The VMware Cloud Foundation (VCF) platform automates the deployment and lifecycle management of the SDDC. The deployment will help an organization go from installation of the physical rack to a ready-for-deployment vSphere environment in a matter of hours. The VCF platform includes the following VMware products:
- VMware vSphere Hypervisor
- VMware vCenter Server
- VMware NSX-v
- VMware vRealize Operations
- VMware vRealize Log Insight
As the previous post mentioned, there are several management components VCF relies upon for its automation and workflow framework. After the initial deployment is complete, a vSphere Administrator will still need to perform several tasks to fully configure the environment and make it ready for a production workload. Some of those steps include:
- Configuring LDAP or Active Directory authentication sources.
- Creating local accounts.
- Configuring the network uplinks on the physical network equipment.
- Configuring NSX and/or the Virtual Distributed Switch for upstream network connectivity.
- Configuring a jump host for accessing the OOB network where the iDRAC interfaces exists.
- Multiple jump hosts will be required, one for each physical rack since the OOB network is duplicated within each rack.

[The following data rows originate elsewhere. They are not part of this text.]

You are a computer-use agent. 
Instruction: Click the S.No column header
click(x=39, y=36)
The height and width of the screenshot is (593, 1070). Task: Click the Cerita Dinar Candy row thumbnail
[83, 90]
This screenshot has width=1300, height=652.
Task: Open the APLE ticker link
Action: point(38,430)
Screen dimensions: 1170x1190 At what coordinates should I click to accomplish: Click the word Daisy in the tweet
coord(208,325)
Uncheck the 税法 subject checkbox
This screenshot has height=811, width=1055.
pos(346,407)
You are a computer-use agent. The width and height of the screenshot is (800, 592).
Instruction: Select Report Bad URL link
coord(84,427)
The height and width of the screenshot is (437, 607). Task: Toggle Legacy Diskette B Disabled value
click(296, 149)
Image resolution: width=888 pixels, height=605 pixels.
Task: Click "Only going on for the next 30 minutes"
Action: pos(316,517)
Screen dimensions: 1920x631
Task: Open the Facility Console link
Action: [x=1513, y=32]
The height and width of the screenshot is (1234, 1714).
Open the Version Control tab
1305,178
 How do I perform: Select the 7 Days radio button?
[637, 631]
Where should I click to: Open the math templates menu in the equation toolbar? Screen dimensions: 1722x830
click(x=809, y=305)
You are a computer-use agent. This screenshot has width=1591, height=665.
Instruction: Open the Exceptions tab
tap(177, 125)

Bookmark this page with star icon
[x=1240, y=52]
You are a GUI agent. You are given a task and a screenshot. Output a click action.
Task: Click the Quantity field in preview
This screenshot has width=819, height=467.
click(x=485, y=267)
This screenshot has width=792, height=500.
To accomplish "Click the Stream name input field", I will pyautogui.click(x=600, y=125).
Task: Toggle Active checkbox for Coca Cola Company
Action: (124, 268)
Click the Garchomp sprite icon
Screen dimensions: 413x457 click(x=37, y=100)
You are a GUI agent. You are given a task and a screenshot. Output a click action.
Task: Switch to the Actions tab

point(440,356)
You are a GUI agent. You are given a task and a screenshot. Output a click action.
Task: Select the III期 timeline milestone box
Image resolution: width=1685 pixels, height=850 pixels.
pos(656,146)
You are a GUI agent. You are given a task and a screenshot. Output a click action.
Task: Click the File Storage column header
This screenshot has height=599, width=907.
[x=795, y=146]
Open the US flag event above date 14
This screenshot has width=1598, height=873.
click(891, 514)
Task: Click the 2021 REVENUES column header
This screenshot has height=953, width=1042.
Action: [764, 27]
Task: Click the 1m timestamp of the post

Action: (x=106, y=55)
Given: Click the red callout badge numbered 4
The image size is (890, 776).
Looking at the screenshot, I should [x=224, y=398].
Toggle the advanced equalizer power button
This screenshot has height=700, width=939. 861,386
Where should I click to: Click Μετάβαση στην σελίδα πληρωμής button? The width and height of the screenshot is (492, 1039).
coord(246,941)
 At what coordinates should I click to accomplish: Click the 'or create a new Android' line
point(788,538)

- NIOC will need to be configured.
- Proper configuration of the Resource Pools VCF creates will need to be completed — no reservations or shares exist after initial deployment.
- Log Insight management packs, where necessary, will need to be configured.
- vRealize Operations will need to be configured.
- DNS integration.
- Adjust the Virtual SAN storage policies per your environments requirements.
A few key points to remember,
- Do not modify the cluster structure outside the VRM workflows — which means no creating new clusters or splitting existing clusters up.
- Do not modify the names of any of the management virtual machines.
- Do not modify the name of the Virtual Distributed Switches.
- Do not modify the pre-configured portgroup names.
- All expansion of hosts/capacity needs to be initiated from the VRM interface.
- The management cluster will only deploy initially with 3 nodes — barely enough for any true fault tolerance for Virtual SAN. I highly encourage you to expand it to the recommended VMware Best Practice of a 4 hosts.
- Upgrades always occur in the management cluster first, then the workload domains — which I personally believe to be a bit backwards.
The VCF product is a great first step along the path of fully automated deployments and lifecycle management. The biggest challenge to adopting it will be balancing the line between what VCF manages and what a typical vSphere Administrator is going to be used to doing. Operationally it will take some adjustment, especially when using the lifecycle management workflows for the first time.